The duck breast is first seared on a very hot surface to seal in the flavours and then covered and pot roasted in the oven for about 18 minutes at 180O C. It is then removed and sliced. Onions and sliced bellpeppers are sauteed in oil, the roasting juices are added and this sauce is poured over the sliced duck breast pieces before serving.
The Chilli Grilled Salmon is made with the same red peri peri masalas as the Shrimp Masala, but without the chopped onions, ginger, garlic and tomatoes. It is served with pickled chilli cabbage. Our staples were Coconut Garlic Rice made with brown basmati, and Tandoori Roti. For dessert, there was Tipsy Cake — dark, rum-soaked sponge cake topped with fresh fruit custard.
Salmon, Welsh Lamb, Gresham duck. Not to be found in Goa, but imaginatively used by a chef who knows his overall end product, and lures his clientele into the magic and diversity of Indian cuisine.

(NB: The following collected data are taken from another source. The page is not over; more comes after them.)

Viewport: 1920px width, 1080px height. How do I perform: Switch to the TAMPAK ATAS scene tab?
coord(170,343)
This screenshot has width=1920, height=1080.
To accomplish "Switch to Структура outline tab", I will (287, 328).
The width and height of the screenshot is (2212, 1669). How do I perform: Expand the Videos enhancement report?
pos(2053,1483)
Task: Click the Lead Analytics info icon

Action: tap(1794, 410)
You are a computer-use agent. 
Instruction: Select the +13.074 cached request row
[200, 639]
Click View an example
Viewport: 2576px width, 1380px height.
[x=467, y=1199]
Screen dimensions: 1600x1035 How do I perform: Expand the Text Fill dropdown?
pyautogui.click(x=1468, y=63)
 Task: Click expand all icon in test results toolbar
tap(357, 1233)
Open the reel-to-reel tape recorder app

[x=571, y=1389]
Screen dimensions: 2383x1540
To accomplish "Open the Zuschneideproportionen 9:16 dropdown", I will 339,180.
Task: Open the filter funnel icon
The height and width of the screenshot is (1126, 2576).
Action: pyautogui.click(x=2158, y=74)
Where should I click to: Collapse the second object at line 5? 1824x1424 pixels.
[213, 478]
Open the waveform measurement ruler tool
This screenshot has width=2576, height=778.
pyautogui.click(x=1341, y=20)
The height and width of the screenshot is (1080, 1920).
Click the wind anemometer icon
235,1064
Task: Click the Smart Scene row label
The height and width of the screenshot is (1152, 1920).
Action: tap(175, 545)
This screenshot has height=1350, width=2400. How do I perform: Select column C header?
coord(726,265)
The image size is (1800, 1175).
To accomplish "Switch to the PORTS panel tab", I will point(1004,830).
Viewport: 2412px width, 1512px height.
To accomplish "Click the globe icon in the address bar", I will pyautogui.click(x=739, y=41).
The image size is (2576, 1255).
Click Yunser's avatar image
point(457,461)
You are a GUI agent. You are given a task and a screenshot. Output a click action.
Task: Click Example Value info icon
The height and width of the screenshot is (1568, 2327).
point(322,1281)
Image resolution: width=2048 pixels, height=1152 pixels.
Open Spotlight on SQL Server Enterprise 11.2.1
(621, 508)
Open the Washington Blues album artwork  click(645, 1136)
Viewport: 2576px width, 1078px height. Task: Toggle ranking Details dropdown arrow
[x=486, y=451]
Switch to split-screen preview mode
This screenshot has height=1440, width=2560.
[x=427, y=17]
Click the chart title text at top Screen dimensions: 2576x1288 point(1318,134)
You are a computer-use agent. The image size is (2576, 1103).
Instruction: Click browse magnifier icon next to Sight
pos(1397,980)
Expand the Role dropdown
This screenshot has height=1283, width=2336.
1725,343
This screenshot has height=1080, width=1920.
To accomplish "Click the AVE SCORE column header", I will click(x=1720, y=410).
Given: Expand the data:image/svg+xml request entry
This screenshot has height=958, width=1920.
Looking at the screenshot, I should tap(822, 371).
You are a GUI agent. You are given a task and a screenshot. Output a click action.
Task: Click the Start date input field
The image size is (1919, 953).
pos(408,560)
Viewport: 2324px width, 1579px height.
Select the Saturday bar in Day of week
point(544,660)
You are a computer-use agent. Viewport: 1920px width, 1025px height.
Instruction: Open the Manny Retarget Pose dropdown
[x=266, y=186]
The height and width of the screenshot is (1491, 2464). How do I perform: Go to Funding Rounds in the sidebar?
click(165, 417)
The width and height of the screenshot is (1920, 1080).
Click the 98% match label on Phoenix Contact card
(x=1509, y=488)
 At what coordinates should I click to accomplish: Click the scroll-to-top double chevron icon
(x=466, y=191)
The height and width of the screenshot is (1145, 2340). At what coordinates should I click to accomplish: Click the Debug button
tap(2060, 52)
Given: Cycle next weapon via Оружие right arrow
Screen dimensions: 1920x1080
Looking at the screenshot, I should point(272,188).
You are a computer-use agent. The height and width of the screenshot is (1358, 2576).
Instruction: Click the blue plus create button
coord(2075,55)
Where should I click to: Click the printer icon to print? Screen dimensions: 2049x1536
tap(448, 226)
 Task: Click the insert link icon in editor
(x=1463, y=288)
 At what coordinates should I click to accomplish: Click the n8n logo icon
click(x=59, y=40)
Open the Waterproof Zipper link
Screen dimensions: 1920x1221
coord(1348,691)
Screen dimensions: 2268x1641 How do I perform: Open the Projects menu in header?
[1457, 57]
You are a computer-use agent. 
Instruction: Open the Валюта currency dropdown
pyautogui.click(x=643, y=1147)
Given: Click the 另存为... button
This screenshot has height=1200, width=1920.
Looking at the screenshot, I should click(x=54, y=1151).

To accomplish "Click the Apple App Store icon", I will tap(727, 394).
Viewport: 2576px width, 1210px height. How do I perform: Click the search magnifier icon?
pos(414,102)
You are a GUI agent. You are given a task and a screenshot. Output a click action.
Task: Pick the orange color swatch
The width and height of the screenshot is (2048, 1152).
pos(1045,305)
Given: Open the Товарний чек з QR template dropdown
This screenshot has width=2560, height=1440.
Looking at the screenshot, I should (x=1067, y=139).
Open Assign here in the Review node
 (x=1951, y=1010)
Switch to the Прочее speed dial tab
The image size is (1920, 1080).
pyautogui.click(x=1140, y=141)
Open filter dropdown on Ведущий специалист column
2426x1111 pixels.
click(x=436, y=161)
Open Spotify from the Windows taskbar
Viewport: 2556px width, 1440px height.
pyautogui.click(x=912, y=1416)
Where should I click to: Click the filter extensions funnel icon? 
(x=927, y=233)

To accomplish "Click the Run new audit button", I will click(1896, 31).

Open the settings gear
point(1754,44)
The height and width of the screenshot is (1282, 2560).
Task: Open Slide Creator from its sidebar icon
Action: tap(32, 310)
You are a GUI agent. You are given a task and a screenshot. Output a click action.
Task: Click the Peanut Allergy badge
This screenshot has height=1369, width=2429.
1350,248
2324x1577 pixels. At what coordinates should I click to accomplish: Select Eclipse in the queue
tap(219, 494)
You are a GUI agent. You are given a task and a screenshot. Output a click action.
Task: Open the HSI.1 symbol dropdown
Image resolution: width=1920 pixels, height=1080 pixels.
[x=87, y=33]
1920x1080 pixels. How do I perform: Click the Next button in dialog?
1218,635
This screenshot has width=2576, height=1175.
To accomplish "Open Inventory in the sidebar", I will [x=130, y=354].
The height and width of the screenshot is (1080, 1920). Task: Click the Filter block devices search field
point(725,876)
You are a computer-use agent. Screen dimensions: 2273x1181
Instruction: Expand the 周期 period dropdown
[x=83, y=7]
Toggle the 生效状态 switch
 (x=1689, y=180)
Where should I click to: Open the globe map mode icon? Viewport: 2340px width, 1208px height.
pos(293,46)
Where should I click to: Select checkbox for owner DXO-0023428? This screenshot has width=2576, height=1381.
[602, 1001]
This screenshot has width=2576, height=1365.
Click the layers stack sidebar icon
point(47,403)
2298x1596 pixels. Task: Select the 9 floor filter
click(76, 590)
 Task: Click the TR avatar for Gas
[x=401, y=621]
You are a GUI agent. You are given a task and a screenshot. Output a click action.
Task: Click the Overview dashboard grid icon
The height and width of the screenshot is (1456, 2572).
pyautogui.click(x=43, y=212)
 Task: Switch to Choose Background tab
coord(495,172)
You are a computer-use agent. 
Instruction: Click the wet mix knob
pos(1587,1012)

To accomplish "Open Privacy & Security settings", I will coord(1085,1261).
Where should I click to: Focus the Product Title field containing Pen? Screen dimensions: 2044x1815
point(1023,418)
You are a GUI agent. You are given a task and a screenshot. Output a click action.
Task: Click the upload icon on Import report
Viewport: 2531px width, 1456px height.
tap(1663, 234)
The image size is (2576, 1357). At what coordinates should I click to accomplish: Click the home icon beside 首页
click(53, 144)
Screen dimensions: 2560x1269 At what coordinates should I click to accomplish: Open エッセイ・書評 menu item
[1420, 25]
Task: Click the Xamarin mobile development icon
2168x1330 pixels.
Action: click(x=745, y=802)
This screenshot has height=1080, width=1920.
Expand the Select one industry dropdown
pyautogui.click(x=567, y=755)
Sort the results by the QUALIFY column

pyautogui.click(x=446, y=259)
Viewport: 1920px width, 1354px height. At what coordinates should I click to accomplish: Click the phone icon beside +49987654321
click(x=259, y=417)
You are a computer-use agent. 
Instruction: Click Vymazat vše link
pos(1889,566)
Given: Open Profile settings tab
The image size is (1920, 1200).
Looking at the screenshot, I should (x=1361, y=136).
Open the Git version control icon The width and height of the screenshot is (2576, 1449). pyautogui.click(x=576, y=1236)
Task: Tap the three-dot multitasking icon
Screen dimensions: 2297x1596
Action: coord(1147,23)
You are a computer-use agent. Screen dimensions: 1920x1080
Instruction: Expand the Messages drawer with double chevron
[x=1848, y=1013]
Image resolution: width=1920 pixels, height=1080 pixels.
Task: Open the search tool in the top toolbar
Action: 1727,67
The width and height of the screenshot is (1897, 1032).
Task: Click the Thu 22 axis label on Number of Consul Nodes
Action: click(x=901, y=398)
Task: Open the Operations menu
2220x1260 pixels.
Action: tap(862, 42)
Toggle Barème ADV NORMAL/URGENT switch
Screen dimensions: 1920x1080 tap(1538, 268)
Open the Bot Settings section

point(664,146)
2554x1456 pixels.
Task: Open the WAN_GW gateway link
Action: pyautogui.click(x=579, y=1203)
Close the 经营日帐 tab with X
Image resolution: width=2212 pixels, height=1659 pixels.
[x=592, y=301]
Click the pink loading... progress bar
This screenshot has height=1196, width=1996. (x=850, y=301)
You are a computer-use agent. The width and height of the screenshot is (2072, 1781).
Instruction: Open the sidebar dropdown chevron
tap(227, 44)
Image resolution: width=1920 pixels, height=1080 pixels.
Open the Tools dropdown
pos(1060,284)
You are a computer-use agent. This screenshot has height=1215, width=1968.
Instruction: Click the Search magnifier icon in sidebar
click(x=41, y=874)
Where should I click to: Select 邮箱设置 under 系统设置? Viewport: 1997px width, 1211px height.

Sharing a common wall with Sarkhel’s was another property of his called Calcutta Notebook — primarily a Bengali restaurant, whose menu evolved out of recipes jotted down in an exercise book by his mother and grandmother. When the whistle-stop tour across the country halts at Calcutta (about once in every six months), such delights as Phuchka, Mochar Chop, Tele Bhaja, Behari Kabab (our famous kathi kababs) and Chachar Machher Cutlet feature in the starters, while Panthar Jhole, Shorshe Batar Maach, Khashi Roast, Begun Pora, Alur Dom, Shukto and Chholar Dal are among the main courses, to spread the gospel of our wonderful cuisine across the seas. The day I visited, Sarkhel’s was busy, and I was the only Indian.
Calcutta Notebook is closed now for renovation. In its new avatar it will be Magic Wok — to give people a taste of our long history of being the Indian capital of Chinese food. And the Calcutta Notebook items in all their cosmopolitan variety will come into Sarkhel’s.
Udit Sarkhel has also co-written a book with Simon Parkes, who is no stranger to us and has written frequently for these very pages. The book is called The Calcutta Kitchen. Text by Simon Parkes, recipes by Udit Sarkhel and photographs by Jason Lowe. Having leafed through it, the impression is distinctly that of three people who have, each in his own way, felt the pulse of how the city breathes — capturing the colour and the chaos, the languidness and our passion for food and adda.
Amit Roy, also no stranger to these pages, has described Udit Sarkhel as the “self-appointed ambassador of Calcutta”. Sarkhel is pleased by this, and it is not an inappropriate description.